EXERCISE REQUIREMENTS:
Reproduce each of the following lines verbatim.
[begin DATA PROVIDED]
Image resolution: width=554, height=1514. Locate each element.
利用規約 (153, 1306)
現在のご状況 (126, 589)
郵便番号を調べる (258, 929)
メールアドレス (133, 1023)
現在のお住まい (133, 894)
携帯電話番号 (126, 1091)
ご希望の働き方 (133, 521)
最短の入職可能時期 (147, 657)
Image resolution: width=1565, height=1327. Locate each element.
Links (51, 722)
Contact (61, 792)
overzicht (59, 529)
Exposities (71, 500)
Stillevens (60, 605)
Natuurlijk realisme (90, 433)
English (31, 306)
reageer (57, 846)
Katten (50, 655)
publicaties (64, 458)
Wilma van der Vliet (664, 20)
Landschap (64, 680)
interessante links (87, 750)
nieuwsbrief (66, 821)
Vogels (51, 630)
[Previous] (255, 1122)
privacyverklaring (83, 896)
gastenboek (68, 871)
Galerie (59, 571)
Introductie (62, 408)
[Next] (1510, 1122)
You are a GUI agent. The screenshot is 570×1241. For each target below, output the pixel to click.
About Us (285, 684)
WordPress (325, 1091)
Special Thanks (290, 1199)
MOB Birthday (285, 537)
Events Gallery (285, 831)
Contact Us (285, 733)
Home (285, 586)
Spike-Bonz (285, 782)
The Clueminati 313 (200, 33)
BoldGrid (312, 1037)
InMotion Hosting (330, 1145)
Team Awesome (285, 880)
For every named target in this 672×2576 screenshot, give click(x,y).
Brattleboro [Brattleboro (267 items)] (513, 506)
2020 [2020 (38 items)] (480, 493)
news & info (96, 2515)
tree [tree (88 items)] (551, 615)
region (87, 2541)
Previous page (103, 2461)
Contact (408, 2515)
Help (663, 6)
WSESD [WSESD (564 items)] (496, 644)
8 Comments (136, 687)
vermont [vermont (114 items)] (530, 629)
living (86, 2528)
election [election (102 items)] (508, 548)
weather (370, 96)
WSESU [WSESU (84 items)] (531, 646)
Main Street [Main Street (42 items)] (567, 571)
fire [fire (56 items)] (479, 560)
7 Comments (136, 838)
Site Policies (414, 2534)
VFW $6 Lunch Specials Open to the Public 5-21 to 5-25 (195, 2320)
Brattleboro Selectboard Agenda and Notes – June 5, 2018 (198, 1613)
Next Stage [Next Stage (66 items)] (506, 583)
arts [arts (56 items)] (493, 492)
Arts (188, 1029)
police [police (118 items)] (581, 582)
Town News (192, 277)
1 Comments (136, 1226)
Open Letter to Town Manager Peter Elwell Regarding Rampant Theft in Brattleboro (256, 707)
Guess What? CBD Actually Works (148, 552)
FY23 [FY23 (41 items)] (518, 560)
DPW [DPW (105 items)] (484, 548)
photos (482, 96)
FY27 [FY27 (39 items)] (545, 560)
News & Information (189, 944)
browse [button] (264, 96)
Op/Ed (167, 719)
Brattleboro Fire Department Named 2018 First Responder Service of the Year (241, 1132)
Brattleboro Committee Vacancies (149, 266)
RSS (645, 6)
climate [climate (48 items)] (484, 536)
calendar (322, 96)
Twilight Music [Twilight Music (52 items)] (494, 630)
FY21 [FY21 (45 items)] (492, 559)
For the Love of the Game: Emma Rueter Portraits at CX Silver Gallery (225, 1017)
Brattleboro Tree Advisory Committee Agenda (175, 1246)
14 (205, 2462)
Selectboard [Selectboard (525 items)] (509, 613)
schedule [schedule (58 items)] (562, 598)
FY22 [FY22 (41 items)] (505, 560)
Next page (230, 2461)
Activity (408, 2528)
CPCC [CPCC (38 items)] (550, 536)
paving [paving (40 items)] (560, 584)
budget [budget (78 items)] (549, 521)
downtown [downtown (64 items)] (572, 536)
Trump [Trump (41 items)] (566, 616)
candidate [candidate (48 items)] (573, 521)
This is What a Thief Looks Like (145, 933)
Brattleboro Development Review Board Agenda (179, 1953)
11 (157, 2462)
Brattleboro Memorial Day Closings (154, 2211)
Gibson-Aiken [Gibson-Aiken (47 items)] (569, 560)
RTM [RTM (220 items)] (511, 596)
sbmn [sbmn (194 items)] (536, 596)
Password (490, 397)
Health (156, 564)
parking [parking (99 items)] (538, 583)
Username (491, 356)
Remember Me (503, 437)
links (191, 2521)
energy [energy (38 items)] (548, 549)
[end DATA PROVIDED]
SOLUTION FOR THIS EXERCISE:
Image resolution: width=554, height=1514. Locate each element.
利用規約 (153, 1306)
現在のご状況 (126, 589)
郵便番号を調べる (258, 929)
メールアドレス (133, 1023)
現在のお住まい (133, 894)
携帯電話番号 (126, 1091)
ご希望の働き方 (133, 521)
最短の入職可能時期 (147, 657)
Image resolution: width=1565, height=1327. Locate each element.
Links (51, 722)
Contact (61, 792)
overzicht (59, 529)
Exposities (71, 500)
Stillevens (60, 605)
Natuurlijk realisme (90, 433)
English (31, 306)
reageer (57, 846)
Katten (50, 655)
publicaties (64, 458)
Wilma van der Vliet (664, 20)
Landschap (64, 680)
interessante links (87, 750)
nieuwsbrief (66, 821)
Vogels (51, 630)
[Previous] (255, 1122)
privacyverklaring (83, 896)
gastenboek (68, 871)
Galerie (59, 571)
Introductie (62, 408)
[Next] (1510, 1122)
You are a GUI agent. The screenshot is 570×1241. For each target below, output the pixel to click.
About Us (285, 684)
WordPress (325, 1091)
Special Thanks (290, 1199)
MOB Birthday (285, 537)
Events Gallery (285, 831)
Contact Us (285, 733)
Home (285, 586)
Spike-Bonz (285, 782)
The Clueminati 313 (200, 33)
BoldGrid (312, 1037)
InMotion Hosting (330, 1145)
Team Awesome (285, 880)
For every named target in this 672×2576 screenshot, give click(x,y).
Brattleboro [Brattleboro (267 items)] (513, 506)
2020 [2020 (38 items)] (480, 493)
news & info (96, 2515)
tree [tree (88 items)] (551, 615)
region (87, 2541)
Previous page (103, 2461)
Contact (408, 2515)
Help (663, 6)
WSESD [WSESD (564 items)] (496, 644)
8 Comments (136, 687)
vermont [vermont (114 items)] (530, 629)
living (86, 2528)
election [election (102 items)] (508, 548)
weather (370, 96)
WSESU [WSESU (84 items)] (531, 646)
Main Street [Main Street (42 items)] (567, 571)
fire [fire (56 items)] (479, 560)
7 Comments (136, 838)
Site Policies (414, 2534)
VFW $6 Lunch Specials Open to the Public 5-21 to 5-25 (195, 2320)
Brattleboro Selectboard Agenda and Notes – June 5, 2018 (198, 1613)
Next Stage [Next Stage (66 items)] (506, 583)
arts [arts (56 items)] (493, 492)
Arts (188, 1029)
police [police (118 items)] (581, 582)
Town News (192, 277)
1 Comments (136, 1226)
Open Letter to Town Manager Peter Elwell Regarding Rampant Theft in Brattleboro (256, 707)
Guess What? CBD Actually Works (148, 552)
FY23 [FY23 (41 items)] (518, 560)
DPW [DPW (105 items)] (484, 548)
photos (482, 96)
FY27 [FY27 (39 items)] (545, 560)
News & Information (189, 944)
browse [button] (264, 96)
Op/Ed (167, 719)
Brattleboro Fire Department Named 2018 First Responder Service of the Year (241, 1132)
Brattleboro Committee Vacancies (149, 266)
RSS (645, 6)
climate [climate (48 items)] (484, 536)
calendar (322, 96)
Twilight Music [Twilight Music (52 items)] (494, 630)
FY21 [FY21 (45 items)] (492, 559)
For the Love of the Game: Emma Rueter Portraits at CX Silver Gallery (225, 1017)
Brattleboro Tree Advisory Committee Agenda (175, 1246)
14 (205, 2462)
Selectboard [Selectboard (525 items)] (509, 613)
schedule [schedule (58 items)] (562, 598)
FY22 [FY22 (41 items)] (505, 560)
Next page (230, 2461)
Activity (408, 2528)
CPCC [CPCC (38 items)] (550, 536)
paving [paving (40 items)] (560, 584)
budget [budget (78 items)] (549, 521)
downtown [downtown (64 items)] (572, 536)
Trump [Trump (41 items)] (566, 616)
candidate [candidate (48 items)] (573, 521)
This is What a Thief Looks Like (145, 933)
Brattleboro Development Review Board Agenda (179, 1953)
11 (157, 2462)
Brattleboro Memorial Day Closings (154, 2211)
Gibson-Aiken [Gibson-Aiken (47 items)] (569, 560)
RTM [RTM (220 items)] (511, 596)
sbmn [sbmn (194 items)] (536, 596)
Password (490, 397)
Health (156, 564)
parking [parking (99 items)] (538, 583)
Username (491, 356)
Remember Me (503, 437)
links (191, 2521)
energy [energy (38 items)] (548, 549)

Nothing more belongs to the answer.